Each study will also be assessed using a 1 to 5 scale described by Jadad et al (Jadad 1996) and summarised as follows:
Was the study described as randomised? (1=yes; 0=no)
Was the study described as double blind? (1=yes; 0=no)
Was there a description of withdrawals and dropouts? (1=yes; 0=no)
Was the method of randomisation clearly described and appropriate? (1=yes; 0=no)
Was the method of double blinding well described and appropriate? (1=yes; 0=no)
STATISTICS
For the dichotomous outcome variables of each individual study, odds ratio (OR) will be calculated using a modified intention‐to‐treat analysis. This analysis assumes that children not available for outcome assessment have not improved (and probably represents a conservative estimate of effect). An initial qualitative comparison of all the individually analysed studies of all the individually analysed studies examine whether pooling of results (meta‐analysis) is reasonable. This will take into account differences in study populations, inclusion/exclusion criteria, interventions, outcome assessment, and estimated effect size.
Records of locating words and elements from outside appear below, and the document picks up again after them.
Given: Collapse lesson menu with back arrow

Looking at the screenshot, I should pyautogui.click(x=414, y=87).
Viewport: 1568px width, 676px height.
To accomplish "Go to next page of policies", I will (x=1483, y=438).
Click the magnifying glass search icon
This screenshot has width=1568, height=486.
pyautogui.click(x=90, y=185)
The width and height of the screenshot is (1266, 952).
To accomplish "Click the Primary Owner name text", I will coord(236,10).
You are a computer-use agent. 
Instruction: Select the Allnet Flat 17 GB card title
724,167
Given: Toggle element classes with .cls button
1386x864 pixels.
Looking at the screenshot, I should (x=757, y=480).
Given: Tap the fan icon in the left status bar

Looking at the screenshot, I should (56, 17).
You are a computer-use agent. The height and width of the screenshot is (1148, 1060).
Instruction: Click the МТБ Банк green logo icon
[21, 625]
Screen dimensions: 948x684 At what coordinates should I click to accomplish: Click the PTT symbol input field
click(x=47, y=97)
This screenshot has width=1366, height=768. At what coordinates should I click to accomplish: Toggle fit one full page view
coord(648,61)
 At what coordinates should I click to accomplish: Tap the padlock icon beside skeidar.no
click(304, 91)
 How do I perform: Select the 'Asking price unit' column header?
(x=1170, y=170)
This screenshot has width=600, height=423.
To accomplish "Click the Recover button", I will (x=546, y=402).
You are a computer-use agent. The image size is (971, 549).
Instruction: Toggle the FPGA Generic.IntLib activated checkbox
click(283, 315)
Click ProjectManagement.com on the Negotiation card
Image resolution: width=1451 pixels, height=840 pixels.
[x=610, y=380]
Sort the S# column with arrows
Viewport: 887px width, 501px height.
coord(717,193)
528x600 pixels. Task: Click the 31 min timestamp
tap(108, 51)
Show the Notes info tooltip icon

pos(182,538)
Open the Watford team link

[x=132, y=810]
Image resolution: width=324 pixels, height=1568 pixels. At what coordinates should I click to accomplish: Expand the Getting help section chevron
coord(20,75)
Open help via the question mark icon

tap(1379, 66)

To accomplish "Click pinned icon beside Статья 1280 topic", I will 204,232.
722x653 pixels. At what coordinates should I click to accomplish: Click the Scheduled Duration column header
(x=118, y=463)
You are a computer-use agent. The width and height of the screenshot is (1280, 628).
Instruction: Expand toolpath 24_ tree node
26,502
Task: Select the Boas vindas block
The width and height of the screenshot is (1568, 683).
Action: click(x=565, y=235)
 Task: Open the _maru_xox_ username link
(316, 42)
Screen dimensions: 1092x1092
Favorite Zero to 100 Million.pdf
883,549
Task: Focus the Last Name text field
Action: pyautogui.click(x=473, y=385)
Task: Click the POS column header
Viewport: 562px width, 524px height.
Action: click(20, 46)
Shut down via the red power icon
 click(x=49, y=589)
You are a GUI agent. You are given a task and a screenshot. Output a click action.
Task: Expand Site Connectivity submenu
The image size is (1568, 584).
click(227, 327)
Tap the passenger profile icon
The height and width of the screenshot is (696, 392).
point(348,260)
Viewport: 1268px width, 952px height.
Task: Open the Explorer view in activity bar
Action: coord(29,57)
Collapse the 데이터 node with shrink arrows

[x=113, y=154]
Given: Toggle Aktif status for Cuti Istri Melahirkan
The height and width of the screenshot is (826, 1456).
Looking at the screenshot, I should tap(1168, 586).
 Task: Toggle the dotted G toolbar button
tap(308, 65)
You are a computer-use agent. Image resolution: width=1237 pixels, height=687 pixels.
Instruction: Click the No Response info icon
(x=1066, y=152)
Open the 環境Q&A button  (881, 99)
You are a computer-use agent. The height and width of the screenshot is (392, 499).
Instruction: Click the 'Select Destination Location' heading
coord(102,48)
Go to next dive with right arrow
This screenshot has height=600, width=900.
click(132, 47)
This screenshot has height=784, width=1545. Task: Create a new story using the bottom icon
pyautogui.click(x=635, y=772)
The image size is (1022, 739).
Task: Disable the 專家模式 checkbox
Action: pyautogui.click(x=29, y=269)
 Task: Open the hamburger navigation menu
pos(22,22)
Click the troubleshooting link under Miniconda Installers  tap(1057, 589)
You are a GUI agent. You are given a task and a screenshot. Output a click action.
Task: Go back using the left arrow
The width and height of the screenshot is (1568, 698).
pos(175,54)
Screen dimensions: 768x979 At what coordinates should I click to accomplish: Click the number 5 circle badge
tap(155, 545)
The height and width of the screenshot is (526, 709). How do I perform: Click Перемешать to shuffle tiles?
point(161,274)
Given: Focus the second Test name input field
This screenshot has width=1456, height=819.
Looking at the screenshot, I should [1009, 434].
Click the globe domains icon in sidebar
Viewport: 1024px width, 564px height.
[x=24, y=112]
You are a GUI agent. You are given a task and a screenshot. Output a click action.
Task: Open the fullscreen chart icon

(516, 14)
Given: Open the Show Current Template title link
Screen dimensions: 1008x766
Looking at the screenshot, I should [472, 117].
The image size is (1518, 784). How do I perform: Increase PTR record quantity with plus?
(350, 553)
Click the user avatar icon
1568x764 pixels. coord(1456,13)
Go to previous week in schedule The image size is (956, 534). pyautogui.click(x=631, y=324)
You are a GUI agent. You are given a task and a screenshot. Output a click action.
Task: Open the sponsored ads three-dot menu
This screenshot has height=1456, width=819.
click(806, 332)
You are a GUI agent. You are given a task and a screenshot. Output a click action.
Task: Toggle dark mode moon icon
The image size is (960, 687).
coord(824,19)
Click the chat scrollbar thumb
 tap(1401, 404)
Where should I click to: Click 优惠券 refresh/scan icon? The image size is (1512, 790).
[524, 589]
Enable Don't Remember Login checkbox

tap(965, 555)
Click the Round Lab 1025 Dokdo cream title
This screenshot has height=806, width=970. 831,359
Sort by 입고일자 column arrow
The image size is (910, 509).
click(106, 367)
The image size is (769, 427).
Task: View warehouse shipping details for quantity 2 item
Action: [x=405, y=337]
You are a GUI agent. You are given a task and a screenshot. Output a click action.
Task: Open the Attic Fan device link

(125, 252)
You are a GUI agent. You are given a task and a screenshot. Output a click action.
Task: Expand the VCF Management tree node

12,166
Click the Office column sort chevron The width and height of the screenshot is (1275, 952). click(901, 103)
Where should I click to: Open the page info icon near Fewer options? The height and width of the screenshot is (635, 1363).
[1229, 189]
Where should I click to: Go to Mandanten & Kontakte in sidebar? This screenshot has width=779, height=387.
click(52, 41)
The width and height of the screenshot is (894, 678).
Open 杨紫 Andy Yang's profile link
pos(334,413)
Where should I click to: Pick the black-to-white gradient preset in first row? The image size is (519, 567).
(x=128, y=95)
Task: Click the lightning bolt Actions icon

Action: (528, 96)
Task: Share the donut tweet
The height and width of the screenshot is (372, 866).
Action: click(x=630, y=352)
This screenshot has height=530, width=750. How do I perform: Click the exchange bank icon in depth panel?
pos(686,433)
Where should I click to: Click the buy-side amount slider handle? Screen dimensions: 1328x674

The results from studies that meet the inclusion criteria and reports any of the outcomes of interest will be included in the subsequent meta‐analyses. The summary weighted risk ratio and 95% confidence interval (fixed effects model) will be calculated (Cochrane statistical package, RevMan version 4.2). For cross‐over studies, mean treatment differences will be calculated from raw data, extracted or imputed and entered as fixed effects generic inverse variance (GIV) outcome, to provide summary weighted differences and 95% confidence intervals. In cross‐over trials, only data from the first arm will be included in meta analysis if data is combined with parallel studies (Elbourne 2002). Numbers needed to treat (NNT) will be calculated from the pooled OR and its 95% CI applied to a specified baseline risk using an online calculator (Cates 2003b). If studies reported outcomes using different measurement scales, the standardised mean difference will be estimated. Any heterogeneity between the study results will be described and tested to see if it reached statistical significance using a chi‐squared test. The 95% confidence interval estimated using a random effects model will be included whenever there are concerns about statistical heterogeneity.
SUB‐GROUP ANALYSIS:
An a priori sub‐group analysis is planned for
1. children (aged 18 years or less) and adults (>18 years)
2. types of influenza vaccine
3. type of control group
4. participant type (bronchiectasis as primary disease vs bronchiectasis as co‐existent disease)
5. severity of bronchiectasis (based on lung function)
Sensitivity analyses are planned to assess the impact of the potentially important factors on the overall outcomes:
a) study quality;
b) study size;
c) variation in the inclusion criteria;
d) differences in the medications used in the intervention and comparison groups;
e) differences in outcome measures;
f) analysis using random effects model;
g) analysis by "treatment received"; and
h) analysis by "intention‐to‐treat".